Grilled Chicken Breasts with Lemon and Thyme
The surface picks up dark grill marks and a faint crunch, while the inside stays moist and hot. Lemon hits first, sharp and bright, followed by the resinous note of thyme and the mellow bite of grilled garlic. A final drizzle of olive oil softens the heat and carries the aroma.
Pounding the chicken to an even thickness matters here. It keeps the meat from drying out before the outside browns, especially over a hot grill. The short marinade seasons the chicken all the way through without turning the texture mushy. Zest goes in early for depth; fresh lemon juice is added again at the end to keep the flavor clear.

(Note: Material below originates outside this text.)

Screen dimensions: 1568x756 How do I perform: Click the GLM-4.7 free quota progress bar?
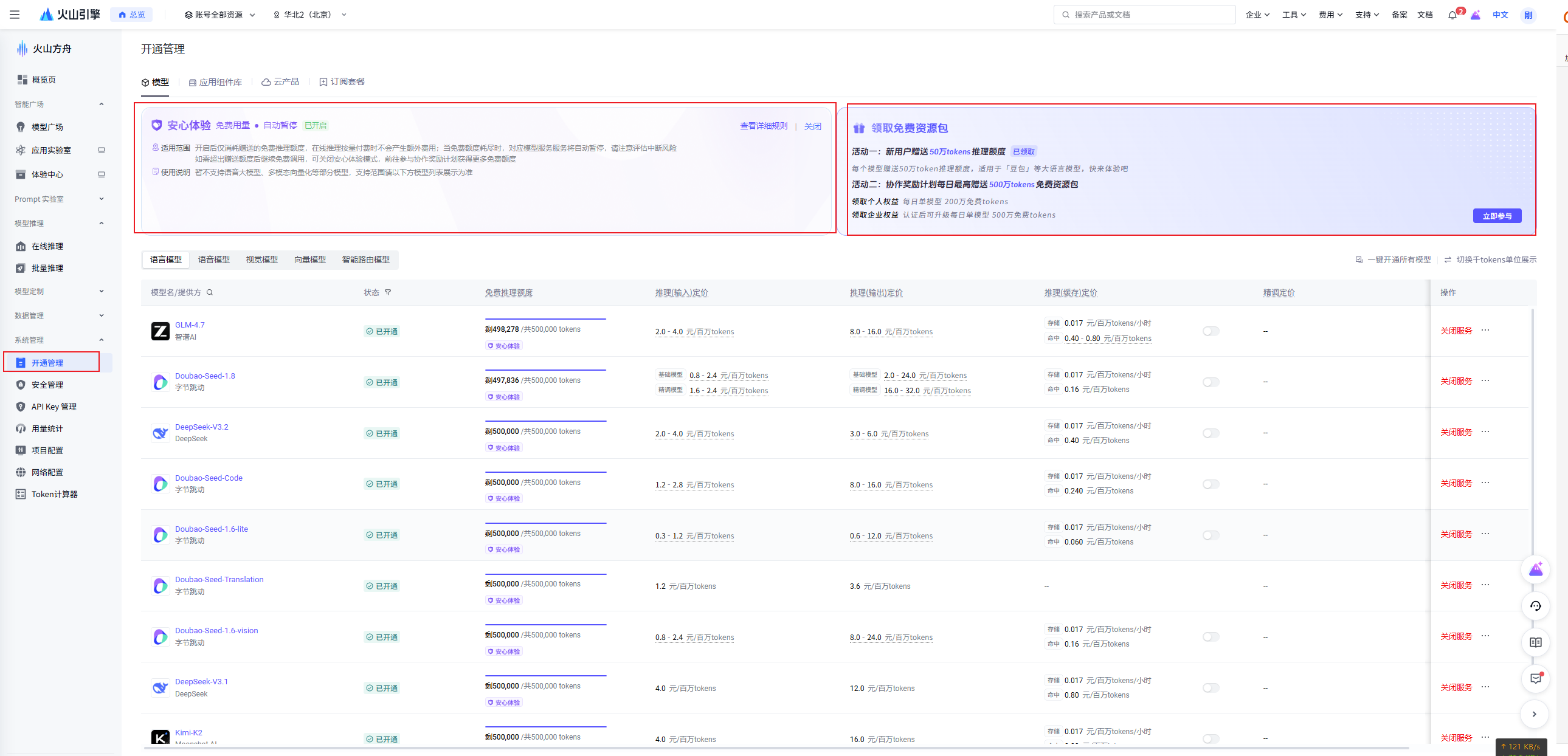545,318
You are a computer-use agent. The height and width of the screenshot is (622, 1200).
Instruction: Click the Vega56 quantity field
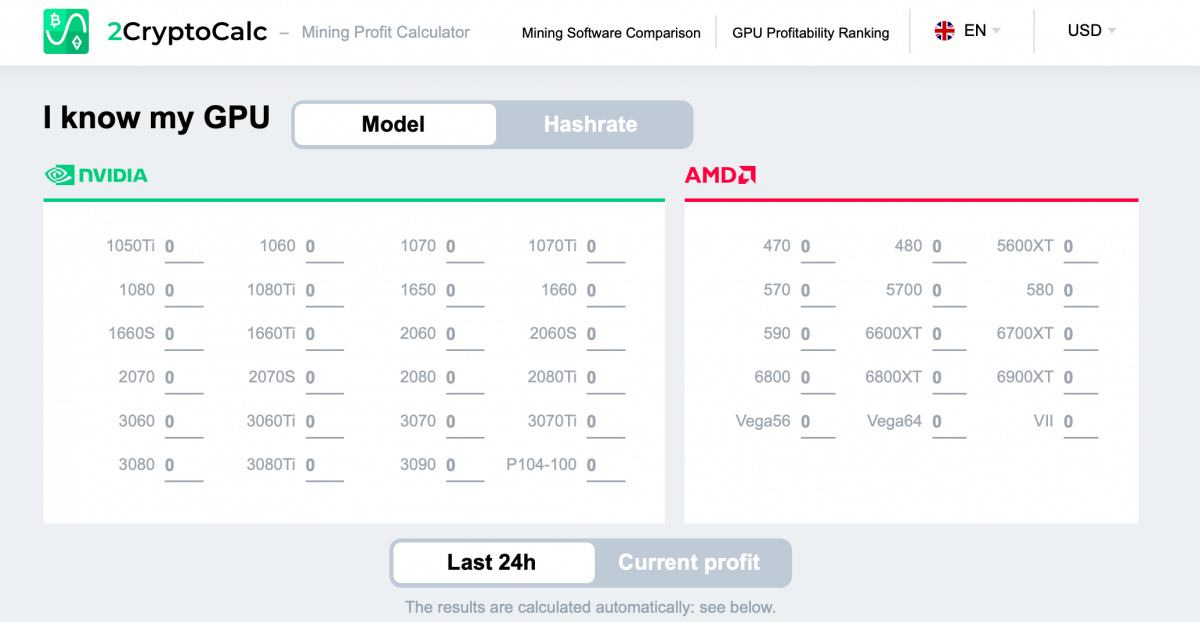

This cooks quickly, making it practical for outdoor grilling or a stovetop grill pan. Serve it straight off the heat with torn basil or mint, and pair with flatbread, grilled vegetables, or a simple rice dish that can absorb the citrusy juices.
Total Time
2 hr 30 min
Prep Time
20 min
Cook Time
10 min
Servings
4
By Fatima Al-Hassan
Fatima Al-Hassan
Home Cooking Expert
Arabic comfort food and family recipes
Instructions
- 1
Lay each chicken breast between sheets of parchment or plastic wrap. Strike gently with a mallet or rolling pin until the thickest part matches the rest, aiming for about 1.3 cm / 1/2 inch so it cooks evenly without losing moisture.
5 min
- 2
Set the chicken in a wide bowl. Season with salt and pepper, scatter over the thyme, and add the crushed garlic. Finely grate lemon zest directly over the meat, then squeeze in the juice of one lemon.
5 min
- 3
Pour in the olive oil and turn the chicken until every surface looks lightly coated. Cover and refrigerate for 1 to 2 hours; this short rest seasons the meat without softening it too much.
1 hr 30 min
- 4
About 15 minutes before cooking, take the chicken out of the fridge to lose its chill. Heat a charcoal or gas grill to high, roughly 230–260°C / 450–500°F at the grates. Clean and oil the grill so the meat releases easily.
15 min
- 5
Lightly brush excess marinade from the chicken and add a touch more oil if the surface looks dry. Place the breasts on the hot grill; they should sizzle on contact. Leave them undisturbed until dark grill marks form and the meat releases, 3 to 5 minutes.
5 min
- 6
Turn the chicken and cook the second side another 3 to 5 minutes, until the center reaches 74°C / 165°F and the juices run clear. If the outside colors too quickly, shift to a cooler spot on the grill.
5 min
- 7
Move the chicken to a warm platter and let it rest briefly so the juices settle. Drizzle lightly with olive oil to carry the heat and aroma.
3 min
- 8
Finish with a squeeze of fresh lemon juice and scatter torn basil or mint over the top. Serve immediately while the chicken is hot and the citrus still bright.
2 min
💡Tips & Notes
- •Stop pounding at about 1/2 inch; thinner pieces lose moisture fast over high heat.
- •If using boneless thighs, add about one extra minute per side and watch for flare-ups.
- •Oil the chicken lightly, not the grill, to reduce sticking and excess smoke.
- •Save one lemon for finishing so the acidity stays fresh, not cooked.
- •Let the chicken rest for a few minutes before slicing to keep juices in the meat.